Friday, December 21, 2007

Up High


We hiked higher and higher into the mountains of Nepal. We trekked through Dingboche, Thokla, and Lobuche--villages through which many historic Everest climbing expeditions had passed. Until I set foot in Nepal, my own mountain adventures had been limited to the peaks near my home in the Pacific Northwest. In the Himalaya I was walking in country that for me had only existed in books. I felt like an old classical musician who’d gotten a chance to visit the house where Beethoven had lived, or an architect who'd traveled to see the Parthenon.
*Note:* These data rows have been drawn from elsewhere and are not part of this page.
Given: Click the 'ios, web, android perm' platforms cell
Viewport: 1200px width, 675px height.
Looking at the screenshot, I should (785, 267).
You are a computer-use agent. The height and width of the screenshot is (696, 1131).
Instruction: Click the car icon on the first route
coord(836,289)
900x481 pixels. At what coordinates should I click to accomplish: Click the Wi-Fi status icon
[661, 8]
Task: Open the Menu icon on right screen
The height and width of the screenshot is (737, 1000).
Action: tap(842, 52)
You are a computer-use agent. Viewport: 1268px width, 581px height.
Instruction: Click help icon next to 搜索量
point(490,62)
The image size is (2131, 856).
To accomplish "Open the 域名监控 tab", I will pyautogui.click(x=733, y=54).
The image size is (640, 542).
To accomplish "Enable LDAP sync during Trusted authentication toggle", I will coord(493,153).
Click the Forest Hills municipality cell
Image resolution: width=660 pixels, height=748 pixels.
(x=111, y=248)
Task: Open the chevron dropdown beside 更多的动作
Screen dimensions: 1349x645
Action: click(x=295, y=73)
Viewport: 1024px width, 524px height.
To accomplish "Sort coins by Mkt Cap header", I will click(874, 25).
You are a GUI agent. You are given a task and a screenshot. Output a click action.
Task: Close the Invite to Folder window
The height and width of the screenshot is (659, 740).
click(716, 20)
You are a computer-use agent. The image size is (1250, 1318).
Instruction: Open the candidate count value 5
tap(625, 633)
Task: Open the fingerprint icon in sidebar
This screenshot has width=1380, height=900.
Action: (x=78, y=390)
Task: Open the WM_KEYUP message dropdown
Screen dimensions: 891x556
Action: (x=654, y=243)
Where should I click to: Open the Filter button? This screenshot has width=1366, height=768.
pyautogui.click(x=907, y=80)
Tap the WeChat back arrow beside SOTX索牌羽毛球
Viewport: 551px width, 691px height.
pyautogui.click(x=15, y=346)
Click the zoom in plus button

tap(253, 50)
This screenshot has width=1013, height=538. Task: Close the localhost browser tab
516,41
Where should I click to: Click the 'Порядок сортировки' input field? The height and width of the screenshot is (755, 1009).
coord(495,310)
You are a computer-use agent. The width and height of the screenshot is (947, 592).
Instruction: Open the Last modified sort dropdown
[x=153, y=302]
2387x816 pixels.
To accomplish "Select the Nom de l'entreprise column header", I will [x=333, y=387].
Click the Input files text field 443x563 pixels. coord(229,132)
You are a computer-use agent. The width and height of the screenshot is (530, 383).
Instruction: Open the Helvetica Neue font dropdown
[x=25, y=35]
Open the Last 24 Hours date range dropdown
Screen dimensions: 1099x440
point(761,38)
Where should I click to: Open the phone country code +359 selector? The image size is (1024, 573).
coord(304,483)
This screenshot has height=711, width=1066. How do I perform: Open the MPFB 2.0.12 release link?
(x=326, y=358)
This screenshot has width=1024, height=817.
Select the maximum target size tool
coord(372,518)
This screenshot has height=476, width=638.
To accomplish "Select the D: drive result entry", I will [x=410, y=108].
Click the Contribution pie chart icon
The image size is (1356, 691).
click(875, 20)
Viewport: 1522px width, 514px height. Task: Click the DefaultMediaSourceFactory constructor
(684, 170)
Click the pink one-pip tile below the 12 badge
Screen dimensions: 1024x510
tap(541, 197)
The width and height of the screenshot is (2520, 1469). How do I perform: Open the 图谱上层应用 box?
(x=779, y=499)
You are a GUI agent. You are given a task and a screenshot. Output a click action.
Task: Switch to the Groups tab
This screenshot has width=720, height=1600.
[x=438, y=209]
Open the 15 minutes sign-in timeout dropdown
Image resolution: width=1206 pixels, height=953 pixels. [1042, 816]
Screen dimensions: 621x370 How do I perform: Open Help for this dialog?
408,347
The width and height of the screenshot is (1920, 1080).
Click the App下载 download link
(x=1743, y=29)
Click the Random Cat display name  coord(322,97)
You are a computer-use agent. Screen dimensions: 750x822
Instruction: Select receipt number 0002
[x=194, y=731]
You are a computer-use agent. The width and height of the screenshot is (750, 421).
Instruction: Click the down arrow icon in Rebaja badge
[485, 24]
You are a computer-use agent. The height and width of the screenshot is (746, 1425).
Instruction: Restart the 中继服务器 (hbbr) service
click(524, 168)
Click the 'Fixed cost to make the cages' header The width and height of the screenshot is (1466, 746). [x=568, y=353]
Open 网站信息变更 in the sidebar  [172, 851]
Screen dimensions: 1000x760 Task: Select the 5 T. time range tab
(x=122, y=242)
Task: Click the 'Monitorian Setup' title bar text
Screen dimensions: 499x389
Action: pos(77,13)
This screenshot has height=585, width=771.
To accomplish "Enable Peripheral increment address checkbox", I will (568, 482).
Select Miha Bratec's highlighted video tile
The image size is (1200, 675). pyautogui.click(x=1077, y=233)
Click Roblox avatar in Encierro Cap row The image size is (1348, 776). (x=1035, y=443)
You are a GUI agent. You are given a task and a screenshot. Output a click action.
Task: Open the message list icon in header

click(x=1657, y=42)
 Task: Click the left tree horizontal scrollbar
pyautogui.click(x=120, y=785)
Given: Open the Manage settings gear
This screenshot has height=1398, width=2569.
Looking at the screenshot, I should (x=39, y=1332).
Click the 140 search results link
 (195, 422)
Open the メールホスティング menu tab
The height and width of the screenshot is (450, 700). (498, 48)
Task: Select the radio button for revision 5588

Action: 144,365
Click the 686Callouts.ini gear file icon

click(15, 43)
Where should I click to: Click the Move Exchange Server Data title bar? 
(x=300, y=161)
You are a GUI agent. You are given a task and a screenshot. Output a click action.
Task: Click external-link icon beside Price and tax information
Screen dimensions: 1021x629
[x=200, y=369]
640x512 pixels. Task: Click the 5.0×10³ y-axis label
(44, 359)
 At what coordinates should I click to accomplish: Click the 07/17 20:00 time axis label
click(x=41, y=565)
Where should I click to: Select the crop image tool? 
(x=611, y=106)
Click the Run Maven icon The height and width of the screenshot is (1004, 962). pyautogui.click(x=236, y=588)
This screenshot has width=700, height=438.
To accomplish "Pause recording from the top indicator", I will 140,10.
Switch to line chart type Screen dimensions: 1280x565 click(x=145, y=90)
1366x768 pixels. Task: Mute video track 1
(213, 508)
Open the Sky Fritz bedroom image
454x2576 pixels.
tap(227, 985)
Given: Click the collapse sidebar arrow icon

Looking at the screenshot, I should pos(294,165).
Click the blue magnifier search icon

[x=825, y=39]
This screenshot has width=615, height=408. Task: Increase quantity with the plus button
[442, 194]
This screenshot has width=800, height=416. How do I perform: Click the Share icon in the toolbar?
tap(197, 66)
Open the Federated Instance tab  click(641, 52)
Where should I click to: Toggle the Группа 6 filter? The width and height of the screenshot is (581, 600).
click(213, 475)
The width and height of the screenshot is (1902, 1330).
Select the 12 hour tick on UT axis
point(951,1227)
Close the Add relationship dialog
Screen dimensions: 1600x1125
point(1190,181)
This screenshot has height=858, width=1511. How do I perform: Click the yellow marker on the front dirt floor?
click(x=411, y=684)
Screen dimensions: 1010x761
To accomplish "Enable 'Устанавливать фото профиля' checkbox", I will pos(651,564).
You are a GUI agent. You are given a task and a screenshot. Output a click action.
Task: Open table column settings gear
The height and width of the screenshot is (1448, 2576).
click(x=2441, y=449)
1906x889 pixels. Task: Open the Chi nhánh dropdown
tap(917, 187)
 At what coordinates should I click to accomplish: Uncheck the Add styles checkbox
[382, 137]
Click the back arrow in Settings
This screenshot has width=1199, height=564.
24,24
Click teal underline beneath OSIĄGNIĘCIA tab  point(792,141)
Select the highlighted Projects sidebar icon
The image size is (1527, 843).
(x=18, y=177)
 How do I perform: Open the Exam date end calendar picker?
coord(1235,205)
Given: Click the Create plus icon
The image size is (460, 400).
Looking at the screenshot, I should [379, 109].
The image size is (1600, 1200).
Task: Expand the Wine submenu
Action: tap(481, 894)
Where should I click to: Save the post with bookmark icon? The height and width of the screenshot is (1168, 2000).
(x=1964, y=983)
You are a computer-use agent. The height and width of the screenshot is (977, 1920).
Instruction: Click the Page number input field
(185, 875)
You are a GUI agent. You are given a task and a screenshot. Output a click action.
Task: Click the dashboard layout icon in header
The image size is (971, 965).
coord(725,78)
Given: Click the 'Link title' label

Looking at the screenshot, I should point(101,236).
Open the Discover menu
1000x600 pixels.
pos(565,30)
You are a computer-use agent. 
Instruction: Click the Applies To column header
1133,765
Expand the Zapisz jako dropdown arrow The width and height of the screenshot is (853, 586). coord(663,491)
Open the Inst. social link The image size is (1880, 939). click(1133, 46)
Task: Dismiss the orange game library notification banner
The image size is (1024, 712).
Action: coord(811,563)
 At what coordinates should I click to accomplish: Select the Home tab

But life was not easy in Nepal's high mountains. In Lobuche, for example, we were above 16,000 feet in elevation. Frost formed at night on the inside walls of our tent, and our water bottles froze. The Nepali villagers we met had to work hard to scratch a living from the difficult landscape. I photographed a sweet-faced little doll of a child who was out gathering dried yak dung that would be burned for heat in the family stove.

Everything that could be used to make heat was saved. The smallest bit of brush, anything that would burn, was collected by villagers, placed in doko baskets, and carried home. After years of use, the basket itself would be broken apart and burned.

Leah and I were careful to minimize the impact our presence had on that high place. Our planet doesn’t have unlimited resources, an environmental fact of life that is particularly apparent in the highest mountains
on earth.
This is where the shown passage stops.